───── Exercise materials
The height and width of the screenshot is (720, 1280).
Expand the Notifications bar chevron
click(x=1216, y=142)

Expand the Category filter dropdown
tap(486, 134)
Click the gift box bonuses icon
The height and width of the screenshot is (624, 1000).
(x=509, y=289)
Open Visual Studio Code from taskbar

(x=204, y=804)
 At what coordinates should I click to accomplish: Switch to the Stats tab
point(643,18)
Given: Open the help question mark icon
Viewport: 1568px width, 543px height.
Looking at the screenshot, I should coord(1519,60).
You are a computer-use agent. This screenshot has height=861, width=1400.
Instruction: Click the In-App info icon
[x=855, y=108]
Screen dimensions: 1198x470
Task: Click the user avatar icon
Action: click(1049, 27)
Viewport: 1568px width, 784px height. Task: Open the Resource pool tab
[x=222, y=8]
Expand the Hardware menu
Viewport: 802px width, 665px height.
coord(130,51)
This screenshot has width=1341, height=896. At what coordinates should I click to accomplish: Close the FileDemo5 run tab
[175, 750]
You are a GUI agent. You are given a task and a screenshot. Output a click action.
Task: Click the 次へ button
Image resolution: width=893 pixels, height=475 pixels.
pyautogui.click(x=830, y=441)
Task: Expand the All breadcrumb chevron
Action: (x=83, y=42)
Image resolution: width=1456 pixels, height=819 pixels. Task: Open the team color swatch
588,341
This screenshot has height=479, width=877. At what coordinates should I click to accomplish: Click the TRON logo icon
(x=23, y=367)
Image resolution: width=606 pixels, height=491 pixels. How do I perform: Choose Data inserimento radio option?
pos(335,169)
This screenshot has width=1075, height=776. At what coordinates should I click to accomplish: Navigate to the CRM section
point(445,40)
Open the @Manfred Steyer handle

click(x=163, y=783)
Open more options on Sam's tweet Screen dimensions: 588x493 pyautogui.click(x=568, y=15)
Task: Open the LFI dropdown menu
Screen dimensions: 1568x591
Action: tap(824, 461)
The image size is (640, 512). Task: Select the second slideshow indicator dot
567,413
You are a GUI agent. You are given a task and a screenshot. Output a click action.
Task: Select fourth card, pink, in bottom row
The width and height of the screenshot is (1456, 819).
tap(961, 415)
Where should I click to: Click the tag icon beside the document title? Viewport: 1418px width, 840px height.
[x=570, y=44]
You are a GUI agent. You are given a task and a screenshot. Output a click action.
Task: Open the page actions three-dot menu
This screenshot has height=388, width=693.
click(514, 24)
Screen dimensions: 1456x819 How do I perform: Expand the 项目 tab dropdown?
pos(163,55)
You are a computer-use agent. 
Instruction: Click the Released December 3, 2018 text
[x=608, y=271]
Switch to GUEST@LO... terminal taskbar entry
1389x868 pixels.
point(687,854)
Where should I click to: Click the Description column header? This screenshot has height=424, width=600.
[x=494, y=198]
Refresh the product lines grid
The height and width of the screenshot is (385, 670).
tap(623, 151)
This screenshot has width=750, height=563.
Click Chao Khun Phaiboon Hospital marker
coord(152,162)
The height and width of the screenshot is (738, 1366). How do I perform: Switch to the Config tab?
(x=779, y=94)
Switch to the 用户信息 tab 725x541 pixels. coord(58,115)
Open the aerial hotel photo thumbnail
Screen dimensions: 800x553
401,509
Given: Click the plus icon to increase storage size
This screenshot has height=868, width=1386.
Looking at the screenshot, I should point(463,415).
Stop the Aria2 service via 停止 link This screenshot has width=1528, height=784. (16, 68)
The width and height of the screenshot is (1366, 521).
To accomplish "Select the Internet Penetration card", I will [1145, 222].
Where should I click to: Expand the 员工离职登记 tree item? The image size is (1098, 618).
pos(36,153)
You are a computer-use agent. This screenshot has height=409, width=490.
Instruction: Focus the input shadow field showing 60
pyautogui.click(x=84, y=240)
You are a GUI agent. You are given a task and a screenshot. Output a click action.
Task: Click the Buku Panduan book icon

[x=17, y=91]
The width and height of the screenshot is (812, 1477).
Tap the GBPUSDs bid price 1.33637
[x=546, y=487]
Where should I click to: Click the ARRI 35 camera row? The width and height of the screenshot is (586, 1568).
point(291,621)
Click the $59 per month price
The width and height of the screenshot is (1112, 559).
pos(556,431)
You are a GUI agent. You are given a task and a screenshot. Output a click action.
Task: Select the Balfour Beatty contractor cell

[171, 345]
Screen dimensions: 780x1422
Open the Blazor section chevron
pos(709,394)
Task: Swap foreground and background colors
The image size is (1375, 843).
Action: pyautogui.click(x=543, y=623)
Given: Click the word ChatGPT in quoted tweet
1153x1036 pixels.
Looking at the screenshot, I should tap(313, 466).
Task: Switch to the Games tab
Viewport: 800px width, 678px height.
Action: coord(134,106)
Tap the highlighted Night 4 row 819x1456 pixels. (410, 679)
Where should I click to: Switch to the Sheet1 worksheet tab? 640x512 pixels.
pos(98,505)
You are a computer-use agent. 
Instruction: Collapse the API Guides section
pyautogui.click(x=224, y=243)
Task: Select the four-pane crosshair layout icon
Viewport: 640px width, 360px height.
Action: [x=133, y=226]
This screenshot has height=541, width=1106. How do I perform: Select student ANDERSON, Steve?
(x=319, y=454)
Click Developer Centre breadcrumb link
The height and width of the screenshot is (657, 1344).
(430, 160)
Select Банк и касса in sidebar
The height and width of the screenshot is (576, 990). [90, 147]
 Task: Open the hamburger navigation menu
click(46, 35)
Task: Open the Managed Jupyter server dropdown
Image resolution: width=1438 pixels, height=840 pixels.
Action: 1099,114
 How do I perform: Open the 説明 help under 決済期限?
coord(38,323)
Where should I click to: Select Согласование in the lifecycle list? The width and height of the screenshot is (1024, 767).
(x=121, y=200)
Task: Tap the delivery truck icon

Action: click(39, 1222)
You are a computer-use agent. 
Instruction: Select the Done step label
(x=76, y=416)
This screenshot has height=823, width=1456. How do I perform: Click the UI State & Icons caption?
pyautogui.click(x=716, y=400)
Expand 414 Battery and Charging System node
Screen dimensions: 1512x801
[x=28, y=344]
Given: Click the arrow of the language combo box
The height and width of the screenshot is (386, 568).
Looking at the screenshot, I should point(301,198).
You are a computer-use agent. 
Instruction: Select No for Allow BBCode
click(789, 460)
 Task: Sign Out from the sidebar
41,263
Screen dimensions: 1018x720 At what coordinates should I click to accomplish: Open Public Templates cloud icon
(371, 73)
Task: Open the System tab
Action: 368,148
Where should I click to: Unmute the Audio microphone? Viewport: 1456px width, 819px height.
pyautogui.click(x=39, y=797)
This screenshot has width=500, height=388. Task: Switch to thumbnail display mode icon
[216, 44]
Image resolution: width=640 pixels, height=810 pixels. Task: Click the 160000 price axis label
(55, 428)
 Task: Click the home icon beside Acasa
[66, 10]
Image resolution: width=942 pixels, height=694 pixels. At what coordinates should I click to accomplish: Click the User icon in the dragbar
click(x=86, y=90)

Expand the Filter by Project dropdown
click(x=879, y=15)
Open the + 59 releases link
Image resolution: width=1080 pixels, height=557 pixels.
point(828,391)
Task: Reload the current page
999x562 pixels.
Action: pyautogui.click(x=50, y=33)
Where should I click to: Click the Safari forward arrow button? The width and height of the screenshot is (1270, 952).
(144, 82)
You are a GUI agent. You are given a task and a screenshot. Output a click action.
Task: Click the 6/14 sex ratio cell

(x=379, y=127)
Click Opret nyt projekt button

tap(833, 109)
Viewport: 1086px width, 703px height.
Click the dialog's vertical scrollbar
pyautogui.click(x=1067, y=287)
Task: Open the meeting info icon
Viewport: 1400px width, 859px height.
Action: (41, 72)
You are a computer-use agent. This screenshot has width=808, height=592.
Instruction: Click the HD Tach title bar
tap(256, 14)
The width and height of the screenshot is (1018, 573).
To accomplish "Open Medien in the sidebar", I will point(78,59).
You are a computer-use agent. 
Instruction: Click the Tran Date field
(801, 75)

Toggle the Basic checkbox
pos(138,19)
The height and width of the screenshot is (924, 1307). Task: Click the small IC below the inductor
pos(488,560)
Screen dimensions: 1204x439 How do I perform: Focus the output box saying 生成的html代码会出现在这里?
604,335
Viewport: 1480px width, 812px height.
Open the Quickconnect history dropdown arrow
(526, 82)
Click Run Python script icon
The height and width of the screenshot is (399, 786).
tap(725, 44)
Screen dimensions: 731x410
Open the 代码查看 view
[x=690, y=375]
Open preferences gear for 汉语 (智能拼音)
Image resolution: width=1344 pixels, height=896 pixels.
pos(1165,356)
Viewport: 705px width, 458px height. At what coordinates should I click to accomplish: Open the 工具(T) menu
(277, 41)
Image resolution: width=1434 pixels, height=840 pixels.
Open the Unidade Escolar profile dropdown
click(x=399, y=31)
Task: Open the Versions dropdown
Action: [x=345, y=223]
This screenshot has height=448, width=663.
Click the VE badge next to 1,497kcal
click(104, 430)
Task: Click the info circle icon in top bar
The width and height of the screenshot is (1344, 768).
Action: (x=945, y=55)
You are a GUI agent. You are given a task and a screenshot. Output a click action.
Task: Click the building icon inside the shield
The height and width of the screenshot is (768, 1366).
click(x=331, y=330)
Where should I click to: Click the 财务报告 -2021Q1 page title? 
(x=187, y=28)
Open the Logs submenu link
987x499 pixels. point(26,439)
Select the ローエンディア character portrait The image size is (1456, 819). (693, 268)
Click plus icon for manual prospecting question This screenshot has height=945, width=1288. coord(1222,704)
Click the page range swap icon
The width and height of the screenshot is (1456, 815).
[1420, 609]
──────────
(Problem requirements):
Put the lines from the start of the rows above up to and including the line containing "Looking at the screenshot, I should coord(1519,60)." into a numbered list, leaving out any blank lines.

(Solution below):
1. The height and width of the screenshot is (720, 1280).
2. Expand the Notifications bar chevron
3. click(x=1216, y=142)
4. Expand the Category filter dropdown
5. tap(486, 134)
6. Click the gift box bonuses icon
7. The height and width of the screenshot is (624, 1000).
8. (x=509, y=289)
9. Open Visual Studio Code from taskbar
10. (x=204, y=804)
11.  At what coordinates should I click to accomplish: Switch to the Stats tab
12. point(643,18)
13. Given: Open the help question mark icon
14. Viewport: 1568px width, 543px height.
15. Looking at the screenshot, I should coord(1519,60).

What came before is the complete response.